APIANUS, Petrus and Reiner GEMMA FRISIUS. Cosmographia ... Paris, Vivantius Gaultherot, 1551.
[bound with:] NEANDER, Michael. Elementa sphericae doctrinae, seu De primo motu ... Basle, Ioannes Oporinus, 1561.
Two works in one vol., quarto, ff. [2], 74 (including the map); 195, [6]; the Apianus with a large woodcut of an astronomical globe on the title, folding wood-engraved map of the world, four working volvelles (on C2v, D1v, H4r, P3r); many woodcut diagrams (several full-page), maps and illustrations in the text; the Neander with several woodcuts and a folding table; contemporary vellum over boards; rear end-paper with inscription in ink, recording the purchase of the book in Leiden in 1642.
I. A VERY ATTRACTIVE COPY, WITH ALL ITS VOLVELLES PRESENT, of one of the most important geographical and astronomical texts of the Renaissance."During the first half of the sixteenth century Germany was the principal center of both mathematical and descriptive geography ... [The] German school of geographers had its greatest exponents in Peter Apian (1501-52) and Sebastian Münster (1489-1552). Apian was an astronomer and a mathematician; in his Cosmographicus Liber ... subsequently edited by the great Flemish mathematician, Gemma Phrysius, under the simpler title of Cosmographia, he based the whole science on mathematics and measurement, following Ptolemy in making a distinction between geography (the study of the earth as a whole) and chorography (the study of specific areas). His work may best be described as a theoretical textbook; for a hundred years it was a standard source ..." (Penrose, Travel and Discovery in the Renaissance, pp. 308-9).
This was the first work to suggest the use of lunar distances to measure longitude, and was the basis for all mathematical geography for the next 100 years.

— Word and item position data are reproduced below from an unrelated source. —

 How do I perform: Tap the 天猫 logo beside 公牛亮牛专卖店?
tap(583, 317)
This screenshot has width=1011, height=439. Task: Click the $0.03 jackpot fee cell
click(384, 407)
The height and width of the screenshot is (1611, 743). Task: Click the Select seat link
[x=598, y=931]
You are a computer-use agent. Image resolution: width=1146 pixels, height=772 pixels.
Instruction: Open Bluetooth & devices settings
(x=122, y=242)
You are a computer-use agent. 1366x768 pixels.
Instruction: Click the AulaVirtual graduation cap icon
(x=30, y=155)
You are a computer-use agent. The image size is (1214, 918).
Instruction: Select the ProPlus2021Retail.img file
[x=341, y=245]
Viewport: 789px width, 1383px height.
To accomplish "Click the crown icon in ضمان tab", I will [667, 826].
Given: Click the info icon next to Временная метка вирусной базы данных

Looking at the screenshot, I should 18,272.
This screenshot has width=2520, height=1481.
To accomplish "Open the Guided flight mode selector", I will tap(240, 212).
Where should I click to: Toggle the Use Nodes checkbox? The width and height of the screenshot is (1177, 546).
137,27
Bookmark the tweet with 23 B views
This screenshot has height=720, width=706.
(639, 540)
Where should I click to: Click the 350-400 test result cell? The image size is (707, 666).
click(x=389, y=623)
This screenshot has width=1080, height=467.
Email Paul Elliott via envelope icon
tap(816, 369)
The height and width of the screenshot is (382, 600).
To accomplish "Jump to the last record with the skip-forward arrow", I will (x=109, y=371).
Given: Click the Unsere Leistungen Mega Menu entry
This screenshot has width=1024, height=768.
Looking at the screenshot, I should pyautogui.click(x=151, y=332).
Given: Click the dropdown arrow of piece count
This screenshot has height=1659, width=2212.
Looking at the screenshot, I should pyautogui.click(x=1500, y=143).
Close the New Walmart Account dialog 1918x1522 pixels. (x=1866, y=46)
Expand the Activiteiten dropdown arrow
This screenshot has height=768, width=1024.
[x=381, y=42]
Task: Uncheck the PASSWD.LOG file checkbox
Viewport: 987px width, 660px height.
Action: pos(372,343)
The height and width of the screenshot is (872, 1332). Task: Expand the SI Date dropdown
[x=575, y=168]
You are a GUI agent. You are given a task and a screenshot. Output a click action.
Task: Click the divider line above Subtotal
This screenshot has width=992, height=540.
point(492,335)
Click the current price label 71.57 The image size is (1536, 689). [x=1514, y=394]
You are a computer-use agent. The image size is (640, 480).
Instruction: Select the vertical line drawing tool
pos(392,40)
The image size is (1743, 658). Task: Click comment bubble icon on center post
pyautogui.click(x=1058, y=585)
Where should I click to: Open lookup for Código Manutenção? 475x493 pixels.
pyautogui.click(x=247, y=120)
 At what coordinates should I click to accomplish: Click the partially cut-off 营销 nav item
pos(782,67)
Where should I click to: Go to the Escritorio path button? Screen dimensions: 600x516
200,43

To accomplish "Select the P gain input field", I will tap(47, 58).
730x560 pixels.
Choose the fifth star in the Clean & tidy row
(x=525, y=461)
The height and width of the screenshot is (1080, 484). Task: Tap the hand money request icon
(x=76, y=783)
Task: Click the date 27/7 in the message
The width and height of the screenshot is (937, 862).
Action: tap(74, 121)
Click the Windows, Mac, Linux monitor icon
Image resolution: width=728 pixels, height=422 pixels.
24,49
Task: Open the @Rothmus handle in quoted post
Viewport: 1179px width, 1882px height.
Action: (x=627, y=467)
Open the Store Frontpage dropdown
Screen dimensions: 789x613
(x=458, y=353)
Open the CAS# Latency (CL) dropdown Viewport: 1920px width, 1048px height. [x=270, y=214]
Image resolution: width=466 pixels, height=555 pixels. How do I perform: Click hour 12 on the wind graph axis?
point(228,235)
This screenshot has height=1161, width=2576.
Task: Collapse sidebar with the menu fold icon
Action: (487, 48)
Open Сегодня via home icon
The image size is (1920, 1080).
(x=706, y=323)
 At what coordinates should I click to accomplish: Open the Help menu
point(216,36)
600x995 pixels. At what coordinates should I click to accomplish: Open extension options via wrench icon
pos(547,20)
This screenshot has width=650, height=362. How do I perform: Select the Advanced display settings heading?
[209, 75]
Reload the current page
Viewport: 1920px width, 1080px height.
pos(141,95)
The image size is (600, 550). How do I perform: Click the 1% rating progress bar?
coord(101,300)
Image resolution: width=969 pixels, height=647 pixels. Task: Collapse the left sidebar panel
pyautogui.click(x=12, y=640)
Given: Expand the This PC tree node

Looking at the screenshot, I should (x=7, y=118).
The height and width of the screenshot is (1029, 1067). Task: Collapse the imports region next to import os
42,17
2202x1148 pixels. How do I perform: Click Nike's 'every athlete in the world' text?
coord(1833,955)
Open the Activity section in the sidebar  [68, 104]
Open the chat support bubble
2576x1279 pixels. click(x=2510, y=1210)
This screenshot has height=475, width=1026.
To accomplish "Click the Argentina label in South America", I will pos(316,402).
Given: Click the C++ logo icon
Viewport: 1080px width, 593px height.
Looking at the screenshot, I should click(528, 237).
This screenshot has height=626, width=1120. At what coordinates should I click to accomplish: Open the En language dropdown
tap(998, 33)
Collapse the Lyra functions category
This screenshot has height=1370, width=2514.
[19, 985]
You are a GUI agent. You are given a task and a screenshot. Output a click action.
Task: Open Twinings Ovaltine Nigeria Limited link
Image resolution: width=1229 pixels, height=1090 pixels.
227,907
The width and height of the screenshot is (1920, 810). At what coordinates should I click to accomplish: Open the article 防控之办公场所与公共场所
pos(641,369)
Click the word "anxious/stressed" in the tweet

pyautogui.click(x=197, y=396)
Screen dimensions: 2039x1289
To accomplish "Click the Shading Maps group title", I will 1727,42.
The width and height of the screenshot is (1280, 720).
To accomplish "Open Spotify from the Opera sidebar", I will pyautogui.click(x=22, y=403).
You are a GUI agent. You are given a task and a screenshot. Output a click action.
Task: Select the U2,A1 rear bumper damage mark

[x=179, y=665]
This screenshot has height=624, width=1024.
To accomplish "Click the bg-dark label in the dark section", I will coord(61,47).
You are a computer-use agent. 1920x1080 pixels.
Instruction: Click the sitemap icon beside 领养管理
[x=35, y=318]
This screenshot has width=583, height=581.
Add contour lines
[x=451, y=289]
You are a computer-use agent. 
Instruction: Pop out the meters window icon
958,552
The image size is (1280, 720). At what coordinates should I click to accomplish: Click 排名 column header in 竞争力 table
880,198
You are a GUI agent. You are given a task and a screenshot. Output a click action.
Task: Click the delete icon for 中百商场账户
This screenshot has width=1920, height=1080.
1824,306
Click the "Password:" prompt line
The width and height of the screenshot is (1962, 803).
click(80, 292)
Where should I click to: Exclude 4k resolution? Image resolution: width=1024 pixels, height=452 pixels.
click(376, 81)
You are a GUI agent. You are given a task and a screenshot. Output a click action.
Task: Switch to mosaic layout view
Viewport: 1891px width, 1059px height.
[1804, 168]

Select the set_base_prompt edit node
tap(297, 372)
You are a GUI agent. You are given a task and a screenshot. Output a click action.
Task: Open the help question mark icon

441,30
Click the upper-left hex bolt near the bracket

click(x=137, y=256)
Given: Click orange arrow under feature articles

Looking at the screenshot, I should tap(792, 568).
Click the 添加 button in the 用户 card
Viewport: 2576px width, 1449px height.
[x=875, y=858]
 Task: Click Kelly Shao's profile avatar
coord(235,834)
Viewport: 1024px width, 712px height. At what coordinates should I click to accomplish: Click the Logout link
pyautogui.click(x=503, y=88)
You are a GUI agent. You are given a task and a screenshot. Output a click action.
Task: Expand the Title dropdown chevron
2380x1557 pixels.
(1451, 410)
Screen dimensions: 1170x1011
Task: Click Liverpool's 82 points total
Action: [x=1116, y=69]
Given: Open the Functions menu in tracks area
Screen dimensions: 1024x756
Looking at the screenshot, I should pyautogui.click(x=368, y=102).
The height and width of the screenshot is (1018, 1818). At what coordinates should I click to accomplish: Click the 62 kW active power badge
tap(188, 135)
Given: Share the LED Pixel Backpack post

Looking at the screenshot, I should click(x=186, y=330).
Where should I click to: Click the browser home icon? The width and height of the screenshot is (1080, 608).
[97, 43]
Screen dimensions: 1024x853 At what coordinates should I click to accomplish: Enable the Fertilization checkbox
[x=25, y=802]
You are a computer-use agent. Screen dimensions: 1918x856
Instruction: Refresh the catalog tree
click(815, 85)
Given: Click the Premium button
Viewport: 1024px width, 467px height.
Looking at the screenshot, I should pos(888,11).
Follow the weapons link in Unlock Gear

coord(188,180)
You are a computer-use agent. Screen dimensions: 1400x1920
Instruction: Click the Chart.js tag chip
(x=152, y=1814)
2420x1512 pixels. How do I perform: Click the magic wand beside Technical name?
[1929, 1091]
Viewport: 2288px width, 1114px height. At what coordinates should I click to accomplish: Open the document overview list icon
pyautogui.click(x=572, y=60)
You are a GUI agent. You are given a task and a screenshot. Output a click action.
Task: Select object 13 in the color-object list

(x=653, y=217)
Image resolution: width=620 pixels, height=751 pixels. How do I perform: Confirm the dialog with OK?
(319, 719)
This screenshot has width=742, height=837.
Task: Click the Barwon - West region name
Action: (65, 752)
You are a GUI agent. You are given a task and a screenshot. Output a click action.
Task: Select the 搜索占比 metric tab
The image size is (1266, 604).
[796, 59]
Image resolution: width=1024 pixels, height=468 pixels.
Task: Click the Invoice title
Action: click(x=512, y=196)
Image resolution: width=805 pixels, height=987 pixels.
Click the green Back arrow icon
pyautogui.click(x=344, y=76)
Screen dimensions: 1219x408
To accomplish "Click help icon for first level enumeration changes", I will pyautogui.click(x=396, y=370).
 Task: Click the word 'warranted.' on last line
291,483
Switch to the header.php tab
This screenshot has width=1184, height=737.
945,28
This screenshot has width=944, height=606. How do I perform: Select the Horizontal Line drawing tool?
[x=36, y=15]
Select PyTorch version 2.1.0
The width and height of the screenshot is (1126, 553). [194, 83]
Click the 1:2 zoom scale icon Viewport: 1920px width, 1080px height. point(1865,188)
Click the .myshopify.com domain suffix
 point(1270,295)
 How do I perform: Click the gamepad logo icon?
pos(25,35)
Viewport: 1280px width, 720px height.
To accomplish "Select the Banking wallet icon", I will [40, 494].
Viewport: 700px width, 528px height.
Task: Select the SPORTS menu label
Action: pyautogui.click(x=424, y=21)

First published in 1524, it was subsequently translated into many European languages. As modified by the editor Frisius (first, 1529), the work contains the earliest printed description of triangulation, the method for determining the positions of a series of places in relation to one another, thereby allowing the possibility of accurate mapping without calculation. Frisius also added a description of an astronomical ring dial rotatable around a compass: this was a form of "variation" compass which measured the position of the sun by its noon shadow or by equal altitudes, an important advance for determining time of day at sea (see Waters, Art of Navigation, p. 60).
The volvelles demonstrate how to measure the altitude or latitude of the poles; longitude; the meridian; and the time of day according to the season. The important cordiform world map appeared in most editions from 1544. It contains the most influential sixteenth-century representation of the New World. Altogether this is one of the most significant and influential of sixteenth-century instrument books for navigators and travellers.
II. FIRST EDITION of Neander's Elementa. This rare work "... which includes an appendix on calendrical computation, endorsed Melanchthon's rejection of the Copernican view of the universe ..." (DSB).
I. Adams A1281; Alden 551/3; Borba de Moraes I, 41-42 (including the present work for description of America and ascription of its discovery to Vespucci); Horblit, 44; Houzeau and Lancaster, 2392; Sabin 1749; Shirley, The Mapping of the World, 82.
II. Houzeau and Lancaster 2610; Zinner 2263; not in Adams.